>>>>>

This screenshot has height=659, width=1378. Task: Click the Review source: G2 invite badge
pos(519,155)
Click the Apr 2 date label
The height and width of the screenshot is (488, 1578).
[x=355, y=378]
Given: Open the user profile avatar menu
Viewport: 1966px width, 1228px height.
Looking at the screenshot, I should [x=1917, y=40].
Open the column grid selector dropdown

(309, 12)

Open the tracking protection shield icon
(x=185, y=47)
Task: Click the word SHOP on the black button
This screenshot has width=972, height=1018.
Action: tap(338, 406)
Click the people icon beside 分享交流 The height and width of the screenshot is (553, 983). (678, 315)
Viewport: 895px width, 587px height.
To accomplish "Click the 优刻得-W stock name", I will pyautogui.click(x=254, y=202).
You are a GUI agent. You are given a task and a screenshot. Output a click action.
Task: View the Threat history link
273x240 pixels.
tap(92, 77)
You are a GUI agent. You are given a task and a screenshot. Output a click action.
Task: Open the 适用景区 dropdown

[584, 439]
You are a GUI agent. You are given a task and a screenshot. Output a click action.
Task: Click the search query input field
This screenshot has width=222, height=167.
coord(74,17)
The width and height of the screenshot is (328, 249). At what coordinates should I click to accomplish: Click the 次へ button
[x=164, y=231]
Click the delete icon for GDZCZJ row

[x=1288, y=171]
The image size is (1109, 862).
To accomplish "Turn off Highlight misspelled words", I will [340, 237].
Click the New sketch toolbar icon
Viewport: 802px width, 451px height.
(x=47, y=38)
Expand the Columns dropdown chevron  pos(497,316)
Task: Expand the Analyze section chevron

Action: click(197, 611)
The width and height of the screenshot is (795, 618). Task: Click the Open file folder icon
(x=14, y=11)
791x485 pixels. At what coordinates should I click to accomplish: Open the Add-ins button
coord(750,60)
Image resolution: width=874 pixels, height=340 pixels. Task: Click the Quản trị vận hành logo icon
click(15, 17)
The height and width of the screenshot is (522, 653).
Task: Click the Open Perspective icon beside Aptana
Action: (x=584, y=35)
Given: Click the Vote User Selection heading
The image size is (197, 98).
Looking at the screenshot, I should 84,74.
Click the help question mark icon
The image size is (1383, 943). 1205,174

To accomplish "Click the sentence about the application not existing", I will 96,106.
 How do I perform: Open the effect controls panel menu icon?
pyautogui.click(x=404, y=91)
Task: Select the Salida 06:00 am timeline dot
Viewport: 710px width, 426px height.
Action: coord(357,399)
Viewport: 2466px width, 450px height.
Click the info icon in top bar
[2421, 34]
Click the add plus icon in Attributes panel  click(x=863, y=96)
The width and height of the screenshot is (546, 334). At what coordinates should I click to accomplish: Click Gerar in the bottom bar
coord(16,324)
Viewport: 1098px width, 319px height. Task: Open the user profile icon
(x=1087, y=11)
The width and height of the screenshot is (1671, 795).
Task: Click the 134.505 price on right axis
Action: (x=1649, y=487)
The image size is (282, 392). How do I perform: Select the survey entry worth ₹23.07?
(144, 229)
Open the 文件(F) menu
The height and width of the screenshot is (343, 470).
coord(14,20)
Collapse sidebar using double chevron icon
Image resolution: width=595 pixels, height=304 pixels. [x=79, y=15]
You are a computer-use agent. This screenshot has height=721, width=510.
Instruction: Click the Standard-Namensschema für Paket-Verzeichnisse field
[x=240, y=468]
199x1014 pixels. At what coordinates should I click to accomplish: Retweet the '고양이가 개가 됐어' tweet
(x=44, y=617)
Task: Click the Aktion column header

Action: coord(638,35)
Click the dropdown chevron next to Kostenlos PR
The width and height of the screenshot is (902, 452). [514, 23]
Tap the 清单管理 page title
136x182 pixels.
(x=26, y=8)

<<<<<

- _TASK PROMPT_: Please copy the material exactly, line for line.

- _OUTPUT OF THE EXERCISE_:
This screenshot has height=659, width=1378. Task: Click the Review source: G2 invite badge
pos(519,155)
Click the Apr 2 date label
The height and width of the screenshot is (488, 1578).
[x=355, y=378]
Given: Open the user profile avatar menu
Viewport: 1966px width, 1228px height.
Looking at the screenshot, I should [x=1917, y=40].
Open the column grid selector dropdown

(309, 12)

Open the tracking protection shield icon
(x=185, y=47)
Task: Click the word SHOP on the black button
This screenshot has width=972, height=1018.
Action: tap(338, 406)
Click the people icon beside 分享交流 The height and width of the screenshot is (553, 983). (678, 315)
Viewport: 895px width, 587px height.
To accomplish "Click the 优刻得-W stock name", I will pyautogui.click(x=254, y=202).
You are a GUI agent. You are given a task and a screenshot. Output a click action.
Task: View the Threat history link
273x240 pixels.
tap(92, 77)
You are a GUI agent. You are given a task and a screenshot. Output a click action.
Task: Open the 适用景区 dropdown

[584, 439]
You are a GUI agent. You are given a task and a screenshot. Output a click action.
Task: Click the search query input field
This screenshot has width=222, height=167.
coord(74,17)
The width and height of the screenshot is (328, 249). At what coordinates should I click to accomplish: Click the 次へ button
[x=164, y=231]
Click the delete icon for GDZCZJ row

[x=1288, y=171]
The image size is (1109, 862).
To accomplish "Turn off Highlight misspelled words", I will [340, 237].
Click the New sketch toolbar icon
Viewport: 802px width, 451px height.
(x=47, y=38)
Expand the Columns dropdown chevron  pos(497,316)
Task: Expand the Analyze section chevron

Action: click(197, 611)
The width and height of the screenshot is (795, 618). Task: Click the Open file folder icon
(x=14, y=11)
791x485 pixels. At what coordinates should I click to accomplish: Open the Add-ins button
coord(750,60)
Image resolution: width=874 pixels, height=340 pixels. Task: Click the Quản trị vận hành logo icon
click(15, 17)
The height and width of the screenshot is (522, 653).
Task: Click the Open Perspective icon beside Aptana
Action: (x=584, y=35)
Given: Click the Vote User Selection heading
The image size is (197, 98).
Looking at the screenshot, I should 84,74.
Click the help question mark icon
The image size is (1383, 943). 1205,174

To accomplish "Click the sentence about the application not existing", I will 96,106.
 How do I perform: Open the effect controls panel menu icon?
pyautogui.click(x=404, y=91)
Task: Select the Salida 06:00 am timeline dot
Viewport: 710px width, 426px height.
Action: coord(357,399)
Viewport: 2466px width, 450px height.
Click the info icon in top bar
[2421, 34]
Click the add plus icon in Attributes panel  click(x=863, y=96)
The width and height of the screenshot is (546, 334). At what coordinates should I click to accomplish: Click Gerar in the bottom bar
coord(16,324)
Viewport: 1098px width, 319px height. Task: Open the user profile icon
(x=1087, y=11)
The width and height of the screenshot is (1671, 795).
Task: Click the 134.505 price on right axis
Action: (x=1649, y=487)
The image size is (282, 392). How do I perform: Select the survey entry worth ₹23.07?
(144, 229)
Open the 文件(F) menu
The height and width of the screenshot is (343, 470).
coord(14,20)
Collapse sidebar using double chevron icon
Image resolution: width=595 pixels, height=304 pixels. [x=79, y=15]
You are a computer-use agent. This screenshot has height=721, width=510.
Instruction: Click the Standard-Namensschema für Paket-Verzeichnisse field
[x=240, y=468]
199x1014 pixels. At what coordinates should I click to accomplish: Retweet the '고양이가 개가 됐어' tweet
(x=44, y=617)
Task: Click the Aktion column header

Action: coord(638,35)
Click the dropdown chevron next to Kostenlos PR
The width and height of the screenshot is (902, 452). [514, 23]
Tap the 清单管理 page title
136x182 pixels.
(x=26, y=8)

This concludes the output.